▸ **A block of data**
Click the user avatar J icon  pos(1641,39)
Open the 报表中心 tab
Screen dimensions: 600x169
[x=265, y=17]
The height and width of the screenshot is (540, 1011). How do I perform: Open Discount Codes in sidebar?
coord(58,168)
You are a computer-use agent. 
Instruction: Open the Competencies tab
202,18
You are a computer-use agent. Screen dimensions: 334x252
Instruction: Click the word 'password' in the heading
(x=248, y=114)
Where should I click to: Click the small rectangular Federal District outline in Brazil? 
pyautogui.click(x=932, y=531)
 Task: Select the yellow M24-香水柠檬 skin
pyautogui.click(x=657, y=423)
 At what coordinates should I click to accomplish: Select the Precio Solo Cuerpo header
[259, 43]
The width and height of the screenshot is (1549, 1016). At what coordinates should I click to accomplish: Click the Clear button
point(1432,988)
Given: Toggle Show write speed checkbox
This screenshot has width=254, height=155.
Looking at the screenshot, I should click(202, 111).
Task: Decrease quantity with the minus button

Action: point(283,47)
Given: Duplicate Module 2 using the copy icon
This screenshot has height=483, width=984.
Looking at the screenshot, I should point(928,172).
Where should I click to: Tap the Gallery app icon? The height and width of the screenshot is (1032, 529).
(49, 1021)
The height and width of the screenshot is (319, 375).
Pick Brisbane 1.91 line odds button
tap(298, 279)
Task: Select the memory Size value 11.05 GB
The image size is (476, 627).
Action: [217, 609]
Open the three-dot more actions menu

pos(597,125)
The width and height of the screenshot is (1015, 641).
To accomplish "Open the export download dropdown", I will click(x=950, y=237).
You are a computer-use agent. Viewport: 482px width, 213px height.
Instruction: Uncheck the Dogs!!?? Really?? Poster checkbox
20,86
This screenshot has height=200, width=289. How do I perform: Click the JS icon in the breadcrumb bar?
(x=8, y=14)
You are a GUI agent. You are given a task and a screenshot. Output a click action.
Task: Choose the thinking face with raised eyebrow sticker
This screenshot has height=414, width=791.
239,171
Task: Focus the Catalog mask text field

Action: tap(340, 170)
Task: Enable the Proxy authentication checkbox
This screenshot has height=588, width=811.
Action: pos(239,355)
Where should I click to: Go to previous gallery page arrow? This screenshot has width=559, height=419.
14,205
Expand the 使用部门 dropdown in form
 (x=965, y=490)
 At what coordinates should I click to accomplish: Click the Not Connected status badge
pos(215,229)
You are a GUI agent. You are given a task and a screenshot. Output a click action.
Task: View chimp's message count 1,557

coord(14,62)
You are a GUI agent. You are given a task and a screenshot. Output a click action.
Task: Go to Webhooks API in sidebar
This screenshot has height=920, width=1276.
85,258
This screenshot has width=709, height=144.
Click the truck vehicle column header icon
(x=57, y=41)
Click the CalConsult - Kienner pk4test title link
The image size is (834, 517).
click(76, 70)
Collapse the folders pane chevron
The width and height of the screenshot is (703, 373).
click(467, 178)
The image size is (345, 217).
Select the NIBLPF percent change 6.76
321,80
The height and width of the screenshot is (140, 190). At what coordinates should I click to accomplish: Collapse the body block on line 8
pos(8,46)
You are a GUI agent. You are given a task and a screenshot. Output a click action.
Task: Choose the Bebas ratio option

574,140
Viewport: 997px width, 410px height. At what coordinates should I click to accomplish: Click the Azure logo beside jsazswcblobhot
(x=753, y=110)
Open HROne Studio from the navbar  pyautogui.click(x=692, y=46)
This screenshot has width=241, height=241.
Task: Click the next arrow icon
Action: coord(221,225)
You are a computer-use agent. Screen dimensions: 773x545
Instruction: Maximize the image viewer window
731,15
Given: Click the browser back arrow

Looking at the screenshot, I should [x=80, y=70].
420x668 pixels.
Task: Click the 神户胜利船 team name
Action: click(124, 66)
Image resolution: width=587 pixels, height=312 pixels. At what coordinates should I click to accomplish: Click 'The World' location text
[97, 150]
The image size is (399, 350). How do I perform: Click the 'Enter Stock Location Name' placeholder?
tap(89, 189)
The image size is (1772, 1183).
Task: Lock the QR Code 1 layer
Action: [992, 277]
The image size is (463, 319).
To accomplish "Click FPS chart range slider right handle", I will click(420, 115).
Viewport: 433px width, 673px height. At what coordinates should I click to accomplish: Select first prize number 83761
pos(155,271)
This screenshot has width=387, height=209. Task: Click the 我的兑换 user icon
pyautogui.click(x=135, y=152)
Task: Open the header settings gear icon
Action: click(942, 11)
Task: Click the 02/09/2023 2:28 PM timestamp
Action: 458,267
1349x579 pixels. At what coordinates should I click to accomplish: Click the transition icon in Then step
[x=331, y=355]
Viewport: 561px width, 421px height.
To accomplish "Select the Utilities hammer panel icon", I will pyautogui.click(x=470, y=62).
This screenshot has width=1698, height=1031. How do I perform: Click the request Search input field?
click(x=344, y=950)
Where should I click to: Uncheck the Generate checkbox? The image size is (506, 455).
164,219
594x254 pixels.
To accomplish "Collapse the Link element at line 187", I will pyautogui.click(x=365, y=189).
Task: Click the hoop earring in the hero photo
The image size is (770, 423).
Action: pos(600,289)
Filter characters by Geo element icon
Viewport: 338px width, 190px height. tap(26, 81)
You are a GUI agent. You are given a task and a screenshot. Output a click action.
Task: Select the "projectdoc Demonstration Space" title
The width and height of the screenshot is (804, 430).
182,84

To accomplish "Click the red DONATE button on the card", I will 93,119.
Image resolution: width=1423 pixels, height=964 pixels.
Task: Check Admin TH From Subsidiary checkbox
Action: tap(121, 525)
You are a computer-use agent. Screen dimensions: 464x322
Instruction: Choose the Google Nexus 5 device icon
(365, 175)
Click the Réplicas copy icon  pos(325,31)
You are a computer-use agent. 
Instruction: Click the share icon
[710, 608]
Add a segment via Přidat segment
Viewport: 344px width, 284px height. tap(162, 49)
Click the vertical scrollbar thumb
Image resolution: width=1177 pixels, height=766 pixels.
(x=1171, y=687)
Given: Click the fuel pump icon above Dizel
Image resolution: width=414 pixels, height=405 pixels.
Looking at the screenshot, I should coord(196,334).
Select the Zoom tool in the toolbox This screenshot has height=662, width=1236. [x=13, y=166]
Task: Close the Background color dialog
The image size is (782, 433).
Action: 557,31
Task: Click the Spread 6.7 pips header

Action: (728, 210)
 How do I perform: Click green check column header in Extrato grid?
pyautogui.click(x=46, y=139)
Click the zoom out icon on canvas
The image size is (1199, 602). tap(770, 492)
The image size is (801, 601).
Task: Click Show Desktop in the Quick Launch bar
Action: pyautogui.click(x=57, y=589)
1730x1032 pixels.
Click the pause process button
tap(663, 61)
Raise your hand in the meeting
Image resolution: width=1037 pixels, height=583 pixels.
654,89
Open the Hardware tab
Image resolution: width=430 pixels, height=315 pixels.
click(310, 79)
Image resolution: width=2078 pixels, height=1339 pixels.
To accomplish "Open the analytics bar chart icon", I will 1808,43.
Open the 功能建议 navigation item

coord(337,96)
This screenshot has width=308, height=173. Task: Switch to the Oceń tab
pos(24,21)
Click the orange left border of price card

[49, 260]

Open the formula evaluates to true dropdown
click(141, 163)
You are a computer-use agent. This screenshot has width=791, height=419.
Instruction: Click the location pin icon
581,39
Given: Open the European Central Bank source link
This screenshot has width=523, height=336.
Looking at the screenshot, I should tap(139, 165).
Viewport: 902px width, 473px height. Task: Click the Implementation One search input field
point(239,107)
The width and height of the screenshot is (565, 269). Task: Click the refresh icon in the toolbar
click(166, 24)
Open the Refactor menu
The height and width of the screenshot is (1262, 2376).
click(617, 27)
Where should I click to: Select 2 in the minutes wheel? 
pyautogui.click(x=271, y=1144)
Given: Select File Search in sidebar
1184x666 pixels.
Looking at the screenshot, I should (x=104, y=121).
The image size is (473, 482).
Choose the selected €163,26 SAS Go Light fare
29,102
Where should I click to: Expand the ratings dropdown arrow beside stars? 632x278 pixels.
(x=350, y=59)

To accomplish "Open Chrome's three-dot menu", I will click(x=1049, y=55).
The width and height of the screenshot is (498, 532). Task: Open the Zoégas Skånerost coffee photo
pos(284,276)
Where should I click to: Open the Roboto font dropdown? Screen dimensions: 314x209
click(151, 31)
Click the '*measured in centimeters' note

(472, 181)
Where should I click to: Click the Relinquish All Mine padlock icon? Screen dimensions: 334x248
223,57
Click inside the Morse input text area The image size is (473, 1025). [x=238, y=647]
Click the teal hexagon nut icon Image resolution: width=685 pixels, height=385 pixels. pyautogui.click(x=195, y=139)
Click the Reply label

▸ **Exercise brief**
Duplicate the rows above without any change, beginning with the line that contains "Where should I click to: Uncheck" and ending with the line that contains "Looking at the screenshot, I should coord(196,334).", both included.

▸ **Answer below**
Where should I click to: Uncheck the Generate checkbox? The image size is (506, 455).
164,219
594x254 pixels.
To accomplish "Collapse the Link element at line 187", I will pyautogui.click(x=365, y=189).
Task: Click the hoop earring in the hero photo
The image size is (770, 423).
Action: pos(600,289)
Filter characters by Geo element icon
Viewport: 338px width, 190px height. tap(26, 81)
You are a GUI agent. You are given a task and a screenshot. Output a click action.
Task: Select the "projectdoc Demonstration Space" title
The width and height of the screenshot is (804, 430).
182,84

To accomplish "Click the red DONATE button on the card", I will 93,119.
Image resolution: width=1423 pixels, height=964 pixels.
Task: Check Admin TH From Subsidiary checkbox
Action: tap(121, 525)
You are a computer-use agent. Screen dimensions: 464x322
Instruction: Choose the Google Nexus 5 device icon
(365, 175)
Click the Réplicas copy icon  pos(325,31)
You are a computer-use agent. 
Instruction: Click the share icon
[710, 608]
Add a segment via Přidat segment
Viewport: 344px width, 284px height. tap(162, 49)
Click the vertical scrollbar thumb
Image resolution: width=1177 pixels, height=766 pixels.
(x=1171, y=687)
Given: Click the fuel pump icon above Dizel
Image resolution: width=414 pixels, height=405 pixels.
Looking at the screenshot, I should coord(196,334).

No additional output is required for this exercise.